The safecurves site is substantially advertising material for the deservedly well regarded curve25519/ed25519 family curves with a rather one sided presentation. Some of the criteria it names are largely or completely irrelevant for some applications, others are essentially duplicates of each other, while it omits criteria that ed25519 fails which have resulted in serious vulnerabilities many times.
Secp256k1 admits an efficient endomorphism that can be used to make operations a fair bit faster. Attacks are among the things it makes faster: the presence of the endomorphism reduces security by about 0.8 bits. However, secp256k1 has a bigger group size than some other popular '256 bit' curves. For example, secp256k1 has about 1.2 bits higher discrete log security than ed25519 even considering the endomorphism.
The currently conjectured discrete log security for all reasonable 256 bits curves is high enough that small differences probably do not matter, so it would be more interesting to think about security in terms of 'unknown attacks' unfortunately it isn't really easy to do much there. One might guess that the fact that secp256k1 is j-invariant zero might admit some future attack but it could just as well prevent some future attack.
One clearly positive security property of secp256k1 is that it doesn't have a cofactor. The presence of a cofactor and the incomplete handling of it resulted in many vulnerabilities in various protocols (PAKEs, ZKPs, traceable ring signatures), including a total break in Monero family cryptocurrencies. The safecurves "Completeness" and "ladders" criteria both indirectly require the presence of a cofactor but it never mentions this trade-off, so I think this is the best example of how that resource is best considered marketing copy rather than an earnest attempt at scholarship.

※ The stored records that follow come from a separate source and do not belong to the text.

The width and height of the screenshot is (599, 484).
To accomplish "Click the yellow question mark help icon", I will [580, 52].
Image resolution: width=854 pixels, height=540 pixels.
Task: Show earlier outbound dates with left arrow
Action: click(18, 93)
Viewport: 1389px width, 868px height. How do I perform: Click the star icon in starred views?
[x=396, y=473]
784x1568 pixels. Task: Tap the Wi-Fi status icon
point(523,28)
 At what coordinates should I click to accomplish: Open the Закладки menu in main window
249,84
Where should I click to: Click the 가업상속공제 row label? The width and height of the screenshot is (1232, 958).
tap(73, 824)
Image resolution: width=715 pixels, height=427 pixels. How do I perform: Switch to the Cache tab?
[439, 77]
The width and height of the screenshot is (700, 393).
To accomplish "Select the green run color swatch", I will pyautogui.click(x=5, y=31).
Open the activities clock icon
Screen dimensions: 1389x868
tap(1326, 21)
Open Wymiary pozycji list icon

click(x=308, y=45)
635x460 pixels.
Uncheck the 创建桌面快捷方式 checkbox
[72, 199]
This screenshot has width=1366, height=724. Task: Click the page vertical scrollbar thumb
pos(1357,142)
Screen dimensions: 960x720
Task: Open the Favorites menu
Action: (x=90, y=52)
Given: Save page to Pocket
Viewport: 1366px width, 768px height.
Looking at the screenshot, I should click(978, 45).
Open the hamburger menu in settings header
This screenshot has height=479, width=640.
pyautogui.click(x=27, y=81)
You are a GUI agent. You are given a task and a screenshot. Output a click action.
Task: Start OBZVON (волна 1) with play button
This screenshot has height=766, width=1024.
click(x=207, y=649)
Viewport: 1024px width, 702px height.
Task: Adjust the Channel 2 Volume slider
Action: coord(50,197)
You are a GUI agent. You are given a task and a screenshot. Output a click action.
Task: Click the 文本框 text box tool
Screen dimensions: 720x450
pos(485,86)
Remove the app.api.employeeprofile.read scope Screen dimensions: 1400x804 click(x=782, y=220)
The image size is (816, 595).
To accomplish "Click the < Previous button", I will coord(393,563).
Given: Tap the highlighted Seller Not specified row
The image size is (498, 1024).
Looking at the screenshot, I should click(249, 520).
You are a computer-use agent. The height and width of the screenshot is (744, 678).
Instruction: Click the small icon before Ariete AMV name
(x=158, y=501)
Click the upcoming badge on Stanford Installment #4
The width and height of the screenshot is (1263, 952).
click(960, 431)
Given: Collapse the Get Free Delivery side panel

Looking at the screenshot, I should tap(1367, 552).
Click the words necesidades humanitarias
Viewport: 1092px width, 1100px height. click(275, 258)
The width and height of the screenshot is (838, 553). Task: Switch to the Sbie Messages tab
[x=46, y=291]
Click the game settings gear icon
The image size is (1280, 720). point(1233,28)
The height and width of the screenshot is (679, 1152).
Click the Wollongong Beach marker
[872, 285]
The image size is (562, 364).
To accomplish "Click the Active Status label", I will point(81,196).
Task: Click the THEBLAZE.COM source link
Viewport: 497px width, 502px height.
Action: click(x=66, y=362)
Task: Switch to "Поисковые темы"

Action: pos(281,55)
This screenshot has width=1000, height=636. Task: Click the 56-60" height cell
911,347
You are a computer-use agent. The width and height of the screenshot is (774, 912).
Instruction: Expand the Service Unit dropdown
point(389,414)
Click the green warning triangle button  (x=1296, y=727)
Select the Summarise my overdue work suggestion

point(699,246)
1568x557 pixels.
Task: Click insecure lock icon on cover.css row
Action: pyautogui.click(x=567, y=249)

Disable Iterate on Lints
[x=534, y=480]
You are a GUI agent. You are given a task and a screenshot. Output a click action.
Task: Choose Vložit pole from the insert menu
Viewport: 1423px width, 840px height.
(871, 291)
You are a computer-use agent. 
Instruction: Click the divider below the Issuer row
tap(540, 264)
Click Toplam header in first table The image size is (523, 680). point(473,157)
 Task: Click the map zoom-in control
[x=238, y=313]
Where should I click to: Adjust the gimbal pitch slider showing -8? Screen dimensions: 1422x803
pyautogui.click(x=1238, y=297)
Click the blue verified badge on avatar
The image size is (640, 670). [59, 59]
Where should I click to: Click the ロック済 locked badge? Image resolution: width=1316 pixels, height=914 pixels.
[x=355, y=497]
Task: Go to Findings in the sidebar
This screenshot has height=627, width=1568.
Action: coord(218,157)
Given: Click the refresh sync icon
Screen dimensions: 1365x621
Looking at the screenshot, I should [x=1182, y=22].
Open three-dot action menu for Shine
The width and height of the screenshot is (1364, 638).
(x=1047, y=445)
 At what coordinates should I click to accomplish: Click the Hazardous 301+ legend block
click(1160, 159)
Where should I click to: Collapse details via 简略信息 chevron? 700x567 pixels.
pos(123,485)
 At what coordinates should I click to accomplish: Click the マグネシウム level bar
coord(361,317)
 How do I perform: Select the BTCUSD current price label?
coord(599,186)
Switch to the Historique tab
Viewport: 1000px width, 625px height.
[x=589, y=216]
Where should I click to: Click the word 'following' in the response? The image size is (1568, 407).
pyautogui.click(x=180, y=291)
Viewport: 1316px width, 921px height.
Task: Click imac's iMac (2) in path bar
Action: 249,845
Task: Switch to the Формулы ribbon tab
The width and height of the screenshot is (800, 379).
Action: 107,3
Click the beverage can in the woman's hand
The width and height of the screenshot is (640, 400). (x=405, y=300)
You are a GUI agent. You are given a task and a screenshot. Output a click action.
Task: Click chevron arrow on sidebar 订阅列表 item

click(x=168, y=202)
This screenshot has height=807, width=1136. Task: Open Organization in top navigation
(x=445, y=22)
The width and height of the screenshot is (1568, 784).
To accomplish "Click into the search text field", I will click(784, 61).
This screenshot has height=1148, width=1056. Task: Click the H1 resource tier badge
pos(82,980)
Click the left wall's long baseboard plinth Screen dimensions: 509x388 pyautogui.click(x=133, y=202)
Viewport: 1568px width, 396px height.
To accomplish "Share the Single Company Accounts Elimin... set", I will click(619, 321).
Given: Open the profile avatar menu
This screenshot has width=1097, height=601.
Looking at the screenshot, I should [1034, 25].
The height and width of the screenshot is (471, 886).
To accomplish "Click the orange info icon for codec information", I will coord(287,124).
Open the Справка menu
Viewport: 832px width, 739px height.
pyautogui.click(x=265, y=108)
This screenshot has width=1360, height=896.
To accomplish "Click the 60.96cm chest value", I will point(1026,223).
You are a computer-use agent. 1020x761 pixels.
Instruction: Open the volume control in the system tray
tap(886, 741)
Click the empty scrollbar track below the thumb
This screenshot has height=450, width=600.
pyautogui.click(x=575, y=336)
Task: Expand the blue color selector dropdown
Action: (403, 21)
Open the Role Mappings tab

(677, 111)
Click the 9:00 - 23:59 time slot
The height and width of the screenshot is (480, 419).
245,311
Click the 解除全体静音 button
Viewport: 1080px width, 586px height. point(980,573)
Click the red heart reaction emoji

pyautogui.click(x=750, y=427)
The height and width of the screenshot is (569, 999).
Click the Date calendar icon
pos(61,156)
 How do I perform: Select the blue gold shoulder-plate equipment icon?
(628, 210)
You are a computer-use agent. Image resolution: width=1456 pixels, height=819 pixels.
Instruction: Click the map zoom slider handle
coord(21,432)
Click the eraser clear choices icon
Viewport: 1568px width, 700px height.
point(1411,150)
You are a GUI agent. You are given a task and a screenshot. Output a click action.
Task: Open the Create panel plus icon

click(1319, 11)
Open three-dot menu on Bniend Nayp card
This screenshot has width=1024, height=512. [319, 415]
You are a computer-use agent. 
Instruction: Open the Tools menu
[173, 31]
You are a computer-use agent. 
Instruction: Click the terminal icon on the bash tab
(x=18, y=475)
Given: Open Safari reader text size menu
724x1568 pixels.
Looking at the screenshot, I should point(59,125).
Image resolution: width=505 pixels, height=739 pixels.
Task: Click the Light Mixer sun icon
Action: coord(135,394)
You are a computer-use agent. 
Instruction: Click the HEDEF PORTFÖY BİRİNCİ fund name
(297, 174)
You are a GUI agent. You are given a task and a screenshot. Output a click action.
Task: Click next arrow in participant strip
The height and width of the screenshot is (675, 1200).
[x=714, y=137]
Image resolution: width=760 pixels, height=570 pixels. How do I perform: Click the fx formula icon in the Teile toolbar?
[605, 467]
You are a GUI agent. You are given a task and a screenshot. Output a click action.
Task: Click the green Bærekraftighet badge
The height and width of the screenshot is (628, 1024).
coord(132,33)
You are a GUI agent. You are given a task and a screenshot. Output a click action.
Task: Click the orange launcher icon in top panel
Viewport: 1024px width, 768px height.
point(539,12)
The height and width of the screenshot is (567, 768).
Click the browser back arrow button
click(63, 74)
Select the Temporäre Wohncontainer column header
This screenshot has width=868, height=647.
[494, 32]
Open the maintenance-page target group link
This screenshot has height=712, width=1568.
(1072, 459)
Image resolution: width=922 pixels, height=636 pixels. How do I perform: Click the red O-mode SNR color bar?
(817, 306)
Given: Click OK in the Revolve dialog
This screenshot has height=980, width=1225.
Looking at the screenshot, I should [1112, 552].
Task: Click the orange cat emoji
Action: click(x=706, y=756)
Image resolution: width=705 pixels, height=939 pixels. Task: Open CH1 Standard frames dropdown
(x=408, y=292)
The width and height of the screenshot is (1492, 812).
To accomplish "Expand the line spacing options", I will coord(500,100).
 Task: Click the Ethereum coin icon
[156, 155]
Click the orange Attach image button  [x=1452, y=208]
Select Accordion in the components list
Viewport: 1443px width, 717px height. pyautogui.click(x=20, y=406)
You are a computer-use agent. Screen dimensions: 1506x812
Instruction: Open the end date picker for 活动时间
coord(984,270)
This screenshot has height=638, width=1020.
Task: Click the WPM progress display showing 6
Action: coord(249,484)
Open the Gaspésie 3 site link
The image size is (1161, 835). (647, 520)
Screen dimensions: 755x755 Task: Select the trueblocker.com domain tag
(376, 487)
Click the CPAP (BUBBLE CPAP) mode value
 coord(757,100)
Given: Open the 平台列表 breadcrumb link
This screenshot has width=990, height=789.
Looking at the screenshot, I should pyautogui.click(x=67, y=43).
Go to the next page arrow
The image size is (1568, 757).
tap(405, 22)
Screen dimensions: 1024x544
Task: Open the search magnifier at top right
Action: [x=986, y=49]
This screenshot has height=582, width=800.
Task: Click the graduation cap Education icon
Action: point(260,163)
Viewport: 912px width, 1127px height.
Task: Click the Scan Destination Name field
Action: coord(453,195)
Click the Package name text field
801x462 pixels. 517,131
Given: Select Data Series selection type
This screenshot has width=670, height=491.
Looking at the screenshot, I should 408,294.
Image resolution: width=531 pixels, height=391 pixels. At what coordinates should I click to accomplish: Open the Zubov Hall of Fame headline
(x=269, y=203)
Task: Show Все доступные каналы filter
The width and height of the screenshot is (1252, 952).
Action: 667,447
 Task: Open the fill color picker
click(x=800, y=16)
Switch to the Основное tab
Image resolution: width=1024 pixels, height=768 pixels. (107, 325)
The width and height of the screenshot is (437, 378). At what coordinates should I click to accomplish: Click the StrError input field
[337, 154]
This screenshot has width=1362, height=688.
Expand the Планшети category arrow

Arguments that its somewhat more complex to write constant time code for secp256k1 than ed25519 seem pretty subjective to me: Many ed25519 implementations fail to be constant time, and constant time code exists for secp256k1. At the end of the day using naively written low level cryptographic primitives is a bad idea regardless of the curve, and if you're using well developed code this isn't an issue. Similarly, abstract claims about performance don't really matter: for performance what matters is how things benchmark out in actual applications. To the extent that applications use variable time operations for performance reasons in at least some functions the same applies to all curves, if not in their group law in their exponentiation algorithm.